• [TO-DO ITEM]
Could you copy the material below, character for character, from the line that contains "Describe the element at coordinates (386, 346)" through the last line of the material?

• [ENTRIES SUPPLIED]
-------------------------

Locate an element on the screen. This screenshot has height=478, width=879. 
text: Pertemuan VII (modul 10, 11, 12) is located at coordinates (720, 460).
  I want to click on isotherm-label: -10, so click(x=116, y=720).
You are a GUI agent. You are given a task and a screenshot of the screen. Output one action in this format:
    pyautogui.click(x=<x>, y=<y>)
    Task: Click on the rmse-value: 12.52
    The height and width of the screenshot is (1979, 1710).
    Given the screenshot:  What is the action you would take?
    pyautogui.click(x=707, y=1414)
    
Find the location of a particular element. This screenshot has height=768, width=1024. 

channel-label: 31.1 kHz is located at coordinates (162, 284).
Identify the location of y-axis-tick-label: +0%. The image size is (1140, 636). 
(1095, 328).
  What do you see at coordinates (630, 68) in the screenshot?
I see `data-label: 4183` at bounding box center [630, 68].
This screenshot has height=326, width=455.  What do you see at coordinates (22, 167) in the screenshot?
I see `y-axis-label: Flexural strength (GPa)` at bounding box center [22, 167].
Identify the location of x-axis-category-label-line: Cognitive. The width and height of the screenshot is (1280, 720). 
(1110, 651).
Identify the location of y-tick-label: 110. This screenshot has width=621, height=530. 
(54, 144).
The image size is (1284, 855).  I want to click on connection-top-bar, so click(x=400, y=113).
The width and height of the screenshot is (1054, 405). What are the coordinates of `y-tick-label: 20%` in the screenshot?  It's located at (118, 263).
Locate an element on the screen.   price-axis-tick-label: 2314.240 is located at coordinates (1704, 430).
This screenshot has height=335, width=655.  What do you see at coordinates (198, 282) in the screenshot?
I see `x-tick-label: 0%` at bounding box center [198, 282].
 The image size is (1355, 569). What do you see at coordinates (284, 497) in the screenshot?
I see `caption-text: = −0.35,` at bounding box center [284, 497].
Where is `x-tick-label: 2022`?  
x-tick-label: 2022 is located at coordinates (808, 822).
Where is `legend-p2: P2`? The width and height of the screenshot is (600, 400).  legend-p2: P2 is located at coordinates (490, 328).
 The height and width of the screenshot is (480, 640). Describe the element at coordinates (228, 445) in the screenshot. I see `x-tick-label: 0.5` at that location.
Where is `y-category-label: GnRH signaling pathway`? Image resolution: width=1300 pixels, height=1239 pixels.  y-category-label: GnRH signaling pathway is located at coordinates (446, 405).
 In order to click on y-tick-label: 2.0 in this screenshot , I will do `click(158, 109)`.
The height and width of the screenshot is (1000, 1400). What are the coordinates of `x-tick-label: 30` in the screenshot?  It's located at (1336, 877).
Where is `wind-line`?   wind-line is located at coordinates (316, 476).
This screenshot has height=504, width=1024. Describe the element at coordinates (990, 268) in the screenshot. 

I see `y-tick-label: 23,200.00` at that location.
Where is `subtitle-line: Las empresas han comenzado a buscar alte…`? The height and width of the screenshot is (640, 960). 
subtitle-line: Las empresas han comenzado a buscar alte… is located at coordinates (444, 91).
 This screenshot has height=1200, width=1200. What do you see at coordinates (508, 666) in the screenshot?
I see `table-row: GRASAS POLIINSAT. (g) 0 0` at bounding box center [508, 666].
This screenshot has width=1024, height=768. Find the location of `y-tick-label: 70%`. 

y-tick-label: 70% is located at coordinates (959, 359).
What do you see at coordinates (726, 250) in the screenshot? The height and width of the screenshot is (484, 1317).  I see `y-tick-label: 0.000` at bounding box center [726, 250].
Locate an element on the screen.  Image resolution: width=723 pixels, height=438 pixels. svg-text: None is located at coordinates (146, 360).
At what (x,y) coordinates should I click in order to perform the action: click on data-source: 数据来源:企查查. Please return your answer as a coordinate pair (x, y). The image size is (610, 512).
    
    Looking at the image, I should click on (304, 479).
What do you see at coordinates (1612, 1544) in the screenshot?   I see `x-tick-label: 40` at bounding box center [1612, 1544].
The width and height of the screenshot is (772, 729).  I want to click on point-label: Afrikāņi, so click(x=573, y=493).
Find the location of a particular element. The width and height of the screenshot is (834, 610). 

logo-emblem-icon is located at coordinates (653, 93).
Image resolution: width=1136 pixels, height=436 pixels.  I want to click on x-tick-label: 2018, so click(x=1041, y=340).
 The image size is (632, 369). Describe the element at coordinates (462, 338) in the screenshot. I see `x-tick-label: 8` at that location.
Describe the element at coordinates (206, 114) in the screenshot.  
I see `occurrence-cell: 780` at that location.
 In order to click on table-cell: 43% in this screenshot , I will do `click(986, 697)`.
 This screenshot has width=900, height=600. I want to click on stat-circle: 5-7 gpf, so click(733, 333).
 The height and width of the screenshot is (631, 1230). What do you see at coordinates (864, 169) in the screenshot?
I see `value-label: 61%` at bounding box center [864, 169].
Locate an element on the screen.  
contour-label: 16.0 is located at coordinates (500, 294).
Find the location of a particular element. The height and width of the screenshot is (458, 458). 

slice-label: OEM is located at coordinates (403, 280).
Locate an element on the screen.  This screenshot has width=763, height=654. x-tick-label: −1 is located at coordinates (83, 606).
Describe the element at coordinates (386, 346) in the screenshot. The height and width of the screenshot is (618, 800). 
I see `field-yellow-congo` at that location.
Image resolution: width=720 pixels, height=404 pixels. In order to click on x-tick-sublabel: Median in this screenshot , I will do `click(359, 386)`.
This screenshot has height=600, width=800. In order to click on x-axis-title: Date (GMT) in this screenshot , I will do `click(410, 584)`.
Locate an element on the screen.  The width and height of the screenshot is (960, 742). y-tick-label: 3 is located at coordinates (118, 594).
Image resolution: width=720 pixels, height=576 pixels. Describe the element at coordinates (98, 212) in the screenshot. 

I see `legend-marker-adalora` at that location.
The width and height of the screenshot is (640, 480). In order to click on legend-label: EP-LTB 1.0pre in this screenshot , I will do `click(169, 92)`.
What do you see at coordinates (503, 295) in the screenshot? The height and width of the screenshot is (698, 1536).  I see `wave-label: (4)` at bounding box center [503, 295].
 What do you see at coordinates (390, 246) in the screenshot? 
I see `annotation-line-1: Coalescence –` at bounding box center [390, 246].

-------------------------

• [EXERCISE RESULT]
Describe the element at coordinates (386, 346) in the screenshot. The height and width of the screenshot is (618, 800). 
I see `field-yellow-congo` at that location.
Image resolution: width=720 pixels, height=404 pixels. In order to click on x-tick-sublabel: Median in this screenshot , I will do `click(359, 386)`.
This screenshot has height=600, width=800. In order to click on x-axis-title: Date (GMT) in this screenshot , I will do `click(410, 584)`.
Locate an element on the screen.  The width and height of the screenshot is (960, 742). y-tick-label: 3 is located at coordinates (118, 594).
Image resolution: width=720 pixels, height=576 pixels. Describe the element at coordinates (98, 212) in the screenshot. 

I see `legend-marker-adalora` at that location.
The width and height of the screenshot is (640, 480). In order to click on legend-label: EP-LTB 1.0pre in this screenshot , I will do `click(169, 92)`.
What do you see at coordinates (503, 295) in the screenshot? The height and width of the screenshot is (698, 1536).  I see `wave-label: (4)` at bounding box center [503, 295].
 What do you see at coordinates (390, 246) in the screenshot? 
I see `annotation-line-1: Coalescence –` at bounding box center [390, 246].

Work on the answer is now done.